• [Task]: Go over the listing that follows and work out how many lines have the string "swatch"; reply with the number by itself.

━━━━━━━━━━

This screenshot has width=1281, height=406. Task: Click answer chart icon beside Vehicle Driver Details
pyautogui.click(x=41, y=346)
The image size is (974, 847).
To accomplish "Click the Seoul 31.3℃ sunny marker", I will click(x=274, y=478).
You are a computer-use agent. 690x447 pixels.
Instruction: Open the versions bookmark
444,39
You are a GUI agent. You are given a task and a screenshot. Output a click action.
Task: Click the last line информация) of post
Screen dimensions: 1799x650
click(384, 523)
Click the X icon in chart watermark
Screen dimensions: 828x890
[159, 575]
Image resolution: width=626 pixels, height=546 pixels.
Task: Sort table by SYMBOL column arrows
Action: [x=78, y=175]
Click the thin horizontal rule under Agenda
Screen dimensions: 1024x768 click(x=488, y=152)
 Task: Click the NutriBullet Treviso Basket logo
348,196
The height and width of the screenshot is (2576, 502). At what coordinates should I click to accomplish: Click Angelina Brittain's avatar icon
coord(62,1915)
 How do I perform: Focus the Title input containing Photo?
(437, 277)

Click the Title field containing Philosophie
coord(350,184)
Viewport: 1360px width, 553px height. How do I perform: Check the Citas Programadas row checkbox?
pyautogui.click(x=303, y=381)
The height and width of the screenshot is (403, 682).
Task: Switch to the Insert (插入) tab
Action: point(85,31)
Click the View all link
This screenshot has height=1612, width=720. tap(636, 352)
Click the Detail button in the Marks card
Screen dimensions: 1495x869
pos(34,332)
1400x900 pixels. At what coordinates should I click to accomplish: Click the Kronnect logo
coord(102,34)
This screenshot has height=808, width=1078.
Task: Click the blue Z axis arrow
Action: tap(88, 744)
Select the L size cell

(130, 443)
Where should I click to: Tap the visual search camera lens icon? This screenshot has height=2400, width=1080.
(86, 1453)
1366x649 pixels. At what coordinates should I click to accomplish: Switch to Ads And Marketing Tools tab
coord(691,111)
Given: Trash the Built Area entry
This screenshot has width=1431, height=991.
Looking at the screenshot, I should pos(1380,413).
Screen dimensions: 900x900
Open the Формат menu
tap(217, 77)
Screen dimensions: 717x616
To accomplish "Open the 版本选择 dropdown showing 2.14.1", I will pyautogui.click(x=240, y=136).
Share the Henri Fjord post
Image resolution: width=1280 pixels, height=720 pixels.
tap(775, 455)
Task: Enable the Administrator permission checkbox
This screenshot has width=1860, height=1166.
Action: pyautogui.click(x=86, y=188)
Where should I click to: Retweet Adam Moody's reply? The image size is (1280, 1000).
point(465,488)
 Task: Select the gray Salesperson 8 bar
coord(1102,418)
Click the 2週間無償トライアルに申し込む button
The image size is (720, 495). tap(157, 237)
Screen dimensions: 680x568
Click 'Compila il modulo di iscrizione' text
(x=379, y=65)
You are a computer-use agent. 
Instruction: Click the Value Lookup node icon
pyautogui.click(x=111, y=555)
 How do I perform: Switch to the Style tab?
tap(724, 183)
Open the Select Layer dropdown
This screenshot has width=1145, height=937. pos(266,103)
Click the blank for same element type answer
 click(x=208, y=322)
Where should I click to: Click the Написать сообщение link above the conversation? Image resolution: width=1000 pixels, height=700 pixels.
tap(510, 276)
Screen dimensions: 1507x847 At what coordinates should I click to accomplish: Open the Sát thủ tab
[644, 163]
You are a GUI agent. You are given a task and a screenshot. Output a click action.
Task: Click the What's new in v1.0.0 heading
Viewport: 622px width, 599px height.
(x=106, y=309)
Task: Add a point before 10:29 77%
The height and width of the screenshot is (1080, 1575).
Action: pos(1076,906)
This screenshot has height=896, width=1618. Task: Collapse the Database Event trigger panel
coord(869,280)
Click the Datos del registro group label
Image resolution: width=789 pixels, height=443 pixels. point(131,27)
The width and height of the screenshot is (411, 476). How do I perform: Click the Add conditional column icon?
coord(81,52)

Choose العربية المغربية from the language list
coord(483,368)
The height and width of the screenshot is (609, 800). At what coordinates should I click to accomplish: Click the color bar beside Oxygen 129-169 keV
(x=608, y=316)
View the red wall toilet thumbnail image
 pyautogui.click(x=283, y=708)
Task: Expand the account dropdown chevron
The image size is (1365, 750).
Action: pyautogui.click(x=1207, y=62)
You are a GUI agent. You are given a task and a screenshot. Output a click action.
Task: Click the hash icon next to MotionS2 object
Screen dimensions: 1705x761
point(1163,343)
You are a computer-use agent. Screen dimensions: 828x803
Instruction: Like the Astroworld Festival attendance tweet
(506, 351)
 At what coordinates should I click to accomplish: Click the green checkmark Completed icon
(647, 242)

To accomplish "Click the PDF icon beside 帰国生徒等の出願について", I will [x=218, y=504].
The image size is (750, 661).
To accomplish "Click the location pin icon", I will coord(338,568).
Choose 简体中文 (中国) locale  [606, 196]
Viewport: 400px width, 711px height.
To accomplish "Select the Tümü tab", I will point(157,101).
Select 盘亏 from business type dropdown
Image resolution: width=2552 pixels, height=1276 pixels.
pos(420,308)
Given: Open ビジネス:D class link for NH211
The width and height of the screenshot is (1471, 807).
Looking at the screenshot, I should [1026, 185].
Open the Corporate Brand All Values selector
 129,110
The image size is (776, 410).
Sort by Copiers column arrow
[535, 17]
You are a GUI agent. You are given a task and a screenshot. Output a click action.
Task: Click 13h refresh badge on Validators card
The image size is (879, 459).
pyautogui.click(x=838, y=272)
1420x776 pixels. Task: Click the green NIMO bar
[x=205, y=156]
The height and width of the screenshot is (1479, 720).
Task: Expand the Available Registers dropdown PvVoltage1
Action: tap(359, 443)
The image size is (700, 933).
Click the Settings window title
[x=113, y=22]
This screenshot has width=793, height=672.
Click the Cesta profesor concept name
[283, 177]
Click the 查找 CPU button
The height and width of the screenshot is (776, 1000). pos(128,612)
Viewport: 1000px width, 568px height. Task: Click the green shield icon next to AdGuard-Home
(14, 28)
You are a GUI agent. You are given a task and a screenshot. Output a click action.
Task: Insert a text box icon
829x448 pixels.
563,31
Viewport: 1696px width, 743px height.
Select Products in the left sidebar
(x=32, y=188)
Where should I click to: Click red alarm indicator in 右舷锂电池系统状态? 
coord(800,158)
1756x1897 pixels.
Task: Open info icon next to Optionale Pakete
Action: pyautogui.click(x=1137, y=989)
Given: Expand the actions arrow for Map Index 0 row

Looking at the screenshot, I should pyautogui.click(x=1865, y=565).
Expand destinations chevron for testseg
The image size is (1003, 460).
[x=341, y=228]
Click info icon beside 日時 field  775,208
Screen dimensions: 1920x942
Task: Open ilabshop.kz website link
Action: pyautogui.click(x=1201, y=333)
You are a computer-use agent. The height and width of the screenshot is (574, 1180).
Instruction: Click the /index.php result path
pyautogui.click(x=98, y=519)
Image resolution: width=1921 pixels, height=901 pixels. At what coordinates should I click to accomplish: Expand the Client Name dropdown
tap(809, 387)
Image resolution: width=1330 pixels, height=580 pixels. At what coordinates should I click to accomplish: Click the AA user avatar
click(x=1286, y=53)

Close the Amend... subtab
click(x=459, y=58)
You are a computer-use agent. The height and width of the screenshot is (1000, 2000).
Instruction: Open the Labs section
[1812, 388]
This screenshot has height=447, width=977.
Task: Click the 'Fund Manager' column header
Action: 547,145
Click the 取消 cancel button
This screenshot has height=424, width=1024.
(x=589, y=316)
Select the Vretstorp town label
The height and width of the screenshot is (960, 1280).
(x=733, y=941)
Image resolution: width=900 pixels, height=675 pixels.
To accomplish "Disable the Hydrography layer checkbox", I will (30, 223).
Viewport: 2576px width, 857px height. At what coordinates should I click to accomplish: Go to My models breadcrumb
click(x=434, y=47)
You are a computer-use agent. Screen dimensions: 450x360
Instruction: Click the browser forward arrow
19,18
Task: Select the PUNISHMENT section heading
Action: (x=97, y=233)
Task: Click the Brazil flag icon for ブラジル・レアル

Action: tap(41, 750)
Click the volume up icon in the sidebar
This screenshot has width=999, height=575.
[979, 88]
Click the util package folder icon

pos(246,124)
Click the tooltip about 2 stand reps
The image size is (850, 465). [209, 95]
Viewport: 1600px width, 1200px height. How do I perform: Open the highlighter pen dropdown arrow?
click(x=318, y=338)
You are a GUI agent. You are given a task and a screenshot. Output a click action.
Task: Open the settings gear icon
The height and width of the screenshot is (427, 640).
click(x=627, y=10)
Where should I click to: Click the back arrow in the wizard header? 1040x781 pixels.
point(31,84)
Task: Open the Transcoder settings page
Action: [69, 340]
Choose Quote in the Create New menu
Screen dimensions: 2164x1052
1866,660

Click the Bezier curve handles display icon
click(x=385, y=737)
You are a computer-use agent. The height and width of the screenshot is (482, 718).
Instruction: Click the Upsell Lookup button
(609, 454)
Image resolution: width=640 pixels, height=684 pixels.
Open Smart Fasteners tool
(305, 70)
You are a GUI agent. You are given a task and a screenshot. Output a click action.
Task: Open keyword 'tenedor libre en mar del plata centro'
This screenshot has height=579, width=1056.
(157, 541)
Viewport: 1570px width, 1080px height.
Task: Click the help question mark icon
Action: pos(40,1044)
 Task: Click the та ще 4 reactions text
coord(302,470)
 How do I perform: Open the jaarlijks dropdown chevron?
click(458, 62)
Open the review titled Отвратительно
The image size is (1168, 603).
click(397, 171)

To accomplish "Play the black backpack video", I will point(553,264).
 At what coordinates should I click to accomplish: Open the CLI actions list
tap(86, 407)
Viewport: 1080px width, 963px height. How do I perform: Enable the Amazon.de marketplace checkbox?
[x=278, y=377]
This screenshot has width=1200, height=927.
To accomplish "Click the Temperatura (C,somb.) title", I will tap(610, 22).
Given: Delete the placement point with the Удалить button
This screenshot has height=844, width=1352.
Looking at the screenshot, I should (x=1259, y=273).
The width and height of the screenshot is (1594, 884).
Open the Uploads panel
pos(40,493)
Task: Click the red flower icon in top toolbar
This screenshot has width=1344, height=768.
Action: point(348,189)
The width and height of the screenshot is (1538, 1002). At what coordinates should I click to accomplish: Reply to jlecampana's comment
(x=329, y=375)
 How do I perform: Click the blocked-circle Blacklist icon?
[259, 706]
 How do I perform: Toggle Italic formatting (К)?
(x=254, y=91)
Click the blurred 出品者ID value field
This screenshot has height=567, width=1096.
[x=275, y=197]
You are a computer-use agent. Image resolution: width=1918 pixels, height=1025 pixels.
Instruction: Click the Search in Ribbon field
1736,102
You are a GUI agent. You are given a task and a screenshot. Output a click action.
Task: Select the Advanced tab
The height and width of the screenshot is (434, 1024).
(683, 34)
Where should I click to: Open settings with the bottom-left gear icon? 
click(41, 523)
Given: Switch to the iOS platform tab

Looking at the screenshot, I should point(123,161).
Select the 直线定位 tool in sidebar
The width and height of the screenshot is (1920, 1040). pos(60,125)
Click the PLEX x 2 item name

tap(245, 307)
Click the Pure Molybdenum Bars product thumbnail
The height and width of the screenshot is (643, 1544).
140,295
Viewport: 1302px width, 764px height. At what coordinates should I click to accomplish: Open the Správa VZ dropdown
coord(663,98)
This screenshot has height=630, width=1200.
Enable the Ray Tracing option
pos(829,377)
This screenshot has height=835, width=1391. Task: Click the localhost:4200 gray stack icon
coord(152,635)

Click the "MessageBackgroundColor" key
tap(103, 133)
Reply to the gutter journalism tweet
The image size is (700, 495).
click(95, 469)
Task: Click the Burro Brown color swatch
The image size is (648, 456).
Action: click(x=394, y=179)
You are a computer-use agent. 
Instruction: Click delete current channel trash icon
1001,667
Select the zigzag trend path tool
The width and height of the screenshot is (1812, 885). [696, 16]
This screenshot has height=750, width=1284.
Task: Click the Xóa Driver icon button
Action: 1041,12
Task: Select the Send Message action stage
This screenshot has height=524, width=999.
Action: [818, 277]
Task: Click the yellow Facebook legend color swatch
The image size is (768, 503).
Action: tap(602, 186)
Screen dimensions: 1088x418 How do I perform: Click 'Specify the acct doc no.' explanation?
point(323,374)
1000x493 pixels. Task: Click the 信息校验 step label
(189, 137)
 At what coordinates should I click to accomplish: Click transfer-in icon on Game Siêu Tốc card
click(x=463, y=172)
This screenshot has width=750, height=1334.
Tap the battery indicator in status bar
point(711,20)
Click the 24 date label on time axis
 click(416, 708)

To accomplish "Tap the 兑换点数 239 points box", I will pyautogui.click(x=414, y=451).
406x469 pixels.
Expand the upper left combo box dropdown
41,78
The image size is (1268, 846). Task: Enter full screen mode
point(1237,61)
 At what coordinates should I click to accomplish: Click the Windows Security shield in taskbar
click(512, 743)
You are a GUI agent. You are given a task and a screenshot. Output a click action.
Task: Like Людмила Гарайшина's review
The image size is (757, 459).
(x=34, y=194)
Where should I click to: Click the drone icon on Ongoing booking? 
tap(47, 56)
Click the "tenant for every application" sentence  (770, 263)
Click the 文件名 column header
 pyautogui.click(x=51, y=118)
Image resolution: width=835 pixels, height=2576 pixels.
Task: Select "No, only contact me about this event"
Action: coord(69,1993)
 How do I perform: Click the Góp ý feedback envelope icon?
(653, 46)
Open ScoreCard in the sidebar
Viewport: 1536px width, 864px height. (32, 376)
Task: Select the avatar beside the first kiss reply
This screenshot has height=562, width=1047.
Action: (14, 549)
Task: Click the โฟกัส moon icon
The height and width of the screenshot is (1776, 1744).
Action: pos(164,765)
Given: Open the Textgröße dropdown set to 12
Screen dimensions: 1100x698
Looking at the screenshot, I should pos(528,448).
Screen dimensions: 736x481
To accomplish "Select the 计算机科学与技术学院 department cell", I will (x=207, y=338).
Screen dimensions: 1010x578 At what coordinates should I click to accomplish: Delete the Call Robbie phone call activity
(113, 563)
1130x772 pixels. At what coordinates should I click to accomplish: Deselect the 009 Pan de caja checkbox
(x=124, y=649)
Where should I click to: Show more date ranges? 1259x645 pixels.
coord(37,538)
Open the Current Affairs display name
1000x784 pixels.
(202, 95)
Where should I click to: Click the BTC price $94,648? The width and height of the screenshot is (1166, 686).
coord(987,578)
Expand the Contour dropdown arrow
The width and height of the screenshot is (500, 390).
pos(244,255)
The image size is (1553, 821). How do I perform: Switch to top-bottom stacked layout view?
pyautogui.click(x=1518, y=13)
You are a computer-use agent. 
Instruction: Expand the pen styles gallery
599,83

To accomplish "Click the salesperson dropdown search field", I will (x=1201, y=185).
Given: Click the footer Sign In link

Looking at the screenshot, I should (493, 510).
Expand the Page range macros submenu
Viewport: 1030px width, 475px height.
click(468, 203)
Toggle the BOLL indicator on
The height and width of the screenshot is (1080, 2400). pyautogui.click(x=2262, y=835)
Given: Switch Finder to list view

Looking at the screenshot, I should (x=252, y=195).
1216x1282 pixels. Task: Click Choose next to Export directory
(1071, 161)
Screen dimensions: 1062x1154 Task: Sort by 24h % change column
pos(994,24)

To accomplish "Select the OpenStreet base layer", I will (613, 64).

━━━━━━━━━━

• [Result]: 2